As for the pseudonym thing, that never occurred. People lost their google+ accounts, but the rest was just forum posts saying things like, "I remember reading about someone..." without providing the actual citation.
I was setting up my wife's account for youtube and accidentally put today's date in for her birthdate. I was immediately locked out and had to pay a fee to get her email back.
That's a new policy, it was more when I did it. It was summer 2011 but I can't find an email reciept so I'm not completely sure. I believe it was between $2-$5 at the time.
> While children under 13 can legally give out personal information with their parents' permission, many websites altogether disallow underage children from using their services due to the amount of paperwork involved.
What distinction are you making here? They also choose to not give you infinite storage space for free and choose to not indemnify you for copyright infringement when you send ripped mp3s as attachments. Every company operating in the US has to decide if offering services to children is worth the extra regulatory oversight.

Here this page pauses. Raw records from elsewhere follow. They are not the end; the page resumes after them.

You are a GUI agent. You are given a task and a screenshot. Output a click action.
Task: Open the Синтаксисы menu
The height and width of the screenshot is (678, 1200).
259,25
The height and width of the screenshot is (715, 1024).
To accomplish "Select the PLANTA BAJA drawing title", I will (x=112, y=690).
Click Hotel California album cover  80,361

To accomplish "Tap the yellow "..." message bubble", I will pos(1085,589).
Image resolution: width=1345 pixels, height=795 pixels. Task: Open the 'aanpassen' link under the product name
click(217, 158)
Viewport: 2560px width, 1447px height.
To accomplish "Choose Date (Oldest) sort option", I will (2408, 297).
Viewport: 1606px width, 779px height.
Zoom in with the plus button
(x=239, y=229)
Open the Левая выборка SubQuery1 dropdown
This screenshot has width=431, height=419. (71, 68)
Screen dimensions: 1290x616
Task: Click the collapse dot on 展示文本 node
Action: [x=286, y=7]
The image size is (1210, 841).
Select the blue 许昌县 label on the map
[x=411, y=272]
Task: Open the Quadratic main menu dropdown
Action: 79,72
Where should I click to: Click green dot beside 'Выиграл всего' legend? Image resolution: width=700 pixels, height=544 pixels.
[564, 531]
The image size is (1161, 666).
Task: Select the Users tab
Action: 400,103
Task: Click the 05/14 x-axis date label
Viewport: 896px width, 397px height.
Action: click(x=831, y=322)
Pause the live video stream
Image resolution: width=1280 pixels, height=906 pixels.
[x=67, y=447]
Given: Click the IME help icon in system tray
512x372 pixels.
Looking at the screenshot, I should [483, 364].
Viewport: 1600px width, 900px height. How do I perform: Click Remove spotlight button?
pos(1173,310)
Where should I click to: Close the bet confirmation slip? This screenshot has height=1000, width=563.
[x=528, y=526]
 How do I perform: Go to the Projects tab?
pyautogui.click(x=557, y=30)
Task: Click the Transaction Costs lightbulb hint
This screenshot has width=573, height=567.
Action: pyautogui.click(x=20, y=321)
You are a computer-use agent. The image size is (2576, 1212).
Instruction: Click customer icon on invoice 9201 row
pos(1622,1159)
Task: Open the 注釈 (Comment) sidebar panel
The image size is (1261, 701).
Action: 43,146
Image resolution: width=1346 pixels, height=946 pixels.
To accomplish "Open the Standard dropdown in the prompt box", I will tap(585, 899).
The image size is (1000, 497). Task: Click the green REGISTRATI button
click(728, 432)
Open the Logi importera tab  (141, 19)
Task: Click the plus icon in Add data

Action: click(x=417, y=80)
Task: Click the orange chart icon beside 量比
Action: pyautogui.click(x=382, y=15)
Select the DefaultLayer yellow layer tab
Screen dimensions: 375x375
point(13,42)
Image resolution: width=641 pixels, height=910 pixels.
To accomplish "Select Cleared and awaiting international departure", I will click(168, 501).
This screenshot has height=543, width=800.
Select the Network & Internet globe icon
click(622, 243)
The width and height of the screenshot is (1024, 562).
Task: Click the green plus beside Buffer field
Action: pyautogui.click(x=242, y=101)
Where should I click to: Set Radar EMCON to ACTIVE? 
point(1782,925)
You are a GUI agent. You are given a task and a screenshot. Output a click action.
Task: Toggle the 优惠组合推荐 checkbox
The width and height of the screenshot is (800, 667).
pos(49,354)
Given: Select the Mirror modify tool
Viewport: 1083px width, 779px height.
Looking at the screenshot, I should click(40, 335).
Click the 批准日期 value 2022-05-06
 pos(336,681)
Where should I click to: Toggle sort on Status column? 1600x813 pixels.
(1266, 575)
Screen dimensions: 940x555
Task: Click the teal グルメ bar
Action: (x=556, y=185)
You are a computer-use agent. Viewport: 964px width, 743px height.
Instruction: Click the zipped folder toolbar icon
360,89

If you'd like, I can rephrase, but the meaning is the same:
Google doesn't offer anything like hotmail's family account (where the child's account is managed by a proven parent's account), so if they find out that you're under 13, they will be in violation of the law if they do not close your account, and they aren't allowed to warn you that they will do so (or let you go back and change your birthdate).
The law provides a way to offer accounts to under-13s. They don't have to close the account, they just choose to close it instead of complying with the added burden that would be required.
If providing the current set of GMail features (including price) is uneconomical for Google after support for under-13s is added (and, AFAIK, all of the external evidence we have suggests that it is), then you're making a distinction without a difference.
I believe the point is that you're lying when you say, quote, "they have to close the account".
Google could simply choose not to collect personal information on accounts of children. This would be, literally, one line of code to implement. They've chosen instead to ban children from Google services, which is in no way required by law.
Well, thanks for the "lying" comment. They don't have to pay taxes either, but that won't last long.
As for the literally one line of code, I don't believe that's correct. IANAL nor an implementor of a COPPA-compliant product, but my understanding is that even storing a copy of an email that contains personal information will be in violation of the law without parental consent and certainly without the ability for a parent to view it and delete it. Storing any received and sent email may be enough to count as collecting personal information.
Can you name any email provider that will knowingly allow children under 13 to use the service without having a parent controlling the account? When you do use the family accounts in hotmail or yahoo, you have to actually provide proof that you're an adult, and some level of proof of connection with the account (joining the accounts actually looks rather difficult, through hotmail, at least. Usually a parent account sets up child accounts). Setting up that system literally takes more than one line of code.
As for the pseudonym thing, that never occurred. People lost their google+ accounts, but the rest was just forum posts saying things like, "I remember reading about someone..." without providing the actual citation.